Rafa Lotto: Focused on entertainment, TikTok emerged as an important alternative to other social networks in the Pandemic. At that point, we were tired of Instagram’s egocentric lifestyle content format, tired of Facebook’s polarization. We needed something that brought more authentic content, less filtered, lighter. TikTok offered that alternative, with an app that invites users to create and be part of trends and the community. many places were able to reopen for events that were not possible in 2020. In this way, many brands were able to carry out activations this year with influencers.
In the beginning, many people were still prejudiced, because they thought the teenager app and the content were too silly, which has proven to be a short-sighted view. Today the network has users of all ages and has greatly expanded the range of themes and formats they engage. For example, Fayda Belo is a criminal lawyer with nearly 1 million followers on the network, passing on a lot of important information on the topic and reaching people that maybe in other networks it would not reach.
AD: What can we expect from influence marketing in 2022?

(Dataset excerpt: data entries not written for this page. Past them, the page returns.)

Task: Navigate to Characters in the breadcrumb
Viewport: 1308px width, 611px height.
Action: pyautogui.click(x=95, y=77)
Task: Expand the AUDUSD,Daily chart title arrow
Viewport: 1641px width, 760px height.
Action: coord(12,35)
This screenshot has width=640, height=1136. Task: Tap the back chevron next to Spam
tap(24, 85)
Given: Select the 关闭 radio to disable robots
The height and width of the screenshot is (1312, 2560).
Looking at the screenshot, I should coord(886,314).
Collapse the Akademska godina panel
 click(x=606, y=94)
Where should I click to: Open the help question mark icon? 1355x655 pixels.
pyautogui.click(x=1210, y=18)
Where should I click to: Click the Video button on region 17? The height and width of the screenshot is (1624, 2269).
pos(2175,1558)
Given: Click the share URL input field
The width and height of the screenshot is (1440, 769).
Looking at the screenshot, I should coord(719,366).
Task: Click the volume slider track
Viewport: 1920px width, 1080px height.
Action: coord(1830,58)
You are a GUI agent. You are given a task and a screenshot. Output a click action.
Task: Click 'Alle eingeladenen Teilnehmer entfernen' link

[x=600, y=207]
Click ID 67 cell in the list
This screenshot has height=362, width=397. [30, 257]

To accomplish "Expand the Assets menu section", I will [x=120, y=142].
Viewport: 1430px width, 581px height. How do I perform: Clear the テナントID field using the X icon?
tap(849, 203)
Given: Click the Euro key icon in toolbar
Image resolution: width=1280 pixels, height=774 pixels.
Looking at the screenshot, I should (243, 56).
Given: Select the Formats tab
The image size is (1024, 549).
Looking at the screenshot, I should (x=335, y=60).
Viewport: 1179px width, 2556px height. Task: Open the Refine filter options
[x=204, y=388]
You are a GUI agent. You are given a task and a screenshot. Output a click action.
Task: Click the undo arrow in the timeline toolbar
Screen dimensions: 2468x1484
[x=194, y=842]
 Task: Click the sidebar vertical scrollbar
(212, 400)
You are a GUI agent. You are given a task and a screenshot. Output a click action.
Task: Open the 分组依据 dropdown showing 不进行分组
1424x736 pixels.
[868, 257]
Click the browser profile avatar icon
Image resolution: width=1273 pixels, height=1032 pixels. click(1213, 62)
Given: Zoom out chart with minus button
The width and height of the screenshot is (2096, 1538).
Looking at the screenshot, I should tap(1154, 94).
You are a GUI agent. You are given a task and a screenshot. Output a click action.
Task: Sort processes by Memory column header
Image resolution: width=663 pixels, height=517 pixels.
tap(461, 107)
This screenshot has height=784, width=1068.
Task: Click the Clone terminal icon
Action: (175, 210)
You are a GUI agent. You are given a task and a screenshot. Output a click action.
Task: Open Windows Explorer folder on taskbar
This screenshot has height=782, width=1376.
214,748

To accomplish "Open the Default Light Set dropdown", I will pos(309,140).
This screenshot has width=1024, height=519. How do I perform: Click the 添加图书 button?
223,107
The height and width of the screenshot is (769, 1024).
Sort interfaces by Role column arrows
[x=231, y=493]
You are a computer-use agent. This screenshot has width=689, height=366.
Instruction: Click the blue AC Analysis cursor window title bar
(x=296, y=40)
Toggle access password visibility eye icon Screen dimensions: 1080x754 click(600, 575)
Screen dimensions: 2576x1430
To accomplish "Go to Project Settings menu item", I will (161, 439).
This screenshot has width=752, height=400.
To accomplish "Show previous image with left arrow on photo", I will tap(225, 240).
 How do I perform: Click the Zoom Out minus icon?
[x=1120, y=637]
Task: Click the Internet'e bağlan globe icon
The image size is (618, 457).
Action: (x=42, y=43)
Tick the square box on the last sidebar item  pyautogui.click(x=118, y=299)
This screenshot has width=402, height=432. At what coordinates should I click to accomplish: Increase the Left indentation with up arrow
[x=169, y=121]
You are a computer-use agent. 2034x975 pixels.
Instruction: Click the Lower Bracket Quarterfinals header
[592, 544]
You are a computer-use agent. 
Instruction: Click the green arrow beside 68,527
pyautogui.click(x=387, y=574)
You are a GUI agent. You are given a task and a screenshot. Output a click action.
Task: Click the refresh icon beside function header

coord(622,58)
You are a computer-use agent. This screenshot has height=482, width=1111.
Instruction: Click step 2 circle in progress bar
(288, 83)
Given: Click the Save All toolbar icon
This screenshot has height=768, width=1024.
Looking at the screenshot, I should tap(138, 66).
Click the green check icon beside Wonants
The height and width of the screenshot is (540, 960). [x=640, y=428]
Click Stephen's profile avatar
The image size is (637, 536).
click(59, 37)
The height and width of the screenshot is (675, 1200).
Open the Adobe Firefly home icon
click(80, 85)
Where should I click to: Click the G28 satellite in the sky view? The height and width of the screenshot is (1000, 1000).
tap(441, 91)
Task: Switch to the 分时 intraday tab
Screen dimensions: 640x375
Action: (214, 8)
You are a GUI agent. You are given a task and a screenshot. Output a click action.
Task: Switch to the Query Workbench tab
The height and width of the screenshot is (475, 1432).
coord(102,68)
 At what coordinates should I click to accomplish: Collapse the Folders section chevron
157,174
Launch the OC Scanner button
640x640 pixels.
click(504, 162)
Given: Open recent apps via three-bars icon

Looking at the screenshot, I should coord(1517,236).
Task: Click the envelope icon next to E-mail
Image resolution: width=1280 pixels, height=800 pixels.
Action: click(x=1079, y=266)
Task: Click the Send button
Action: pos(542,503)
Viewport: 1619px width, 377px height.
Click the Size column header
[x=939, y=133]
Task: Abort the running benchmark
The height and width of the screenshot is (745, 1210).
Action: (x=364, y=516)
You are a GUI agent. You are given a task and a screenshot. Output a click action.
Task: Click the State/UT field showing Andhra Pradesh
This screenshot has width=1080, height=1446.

Rafa Lotto: I believe that in 2022 we will continue with the consolidation of the thought that content creation is a business model and that influence marketing is just one of the ways of monetizing the creator. In this sense, creators who monetize themselves through influence marketing are increasingly aware of the delivery they make to brands, investing time and creativity for more distant #publis from that formula “take a picture and copy and paste the text that the brand sent”. On the brand side, an understanding that the “one feed post and three stories” combo does not necessarily bring results and that influential marketing campaigns need integrated thinking and strategic planning. To sum up, I would say that 2022 will be a year for us to get out of tactical and consolidate this discipline as a strategic tool for brand building and sales results.
AD: What are the names that could garner media attention within influence marketing next year?
Rafa Lotto:
I think it is important to emphasize here our thinking that media attention (and brands) does not represent the nature of content on the internet, which is rich precisely because it is diverse, fragmented and involves communities created around common interests.
It is therefore quite easy to predict what will catch attention:
-The next BBB instant celebrities,
-The mood profiles (which have a great capacity to break the bubbles), such as the case of @essemenino that happened in 2020
Nothing new in this thought, other than taking advantage of what has already become mainstream. In my view, success for a brand lies in identifying and nurturing relationships with those creators that make sense for its segment, and from that relationship building genuine conversations with their communities. Paying millions for exclusivity with the next BBB hit is a relationship of power, not influence.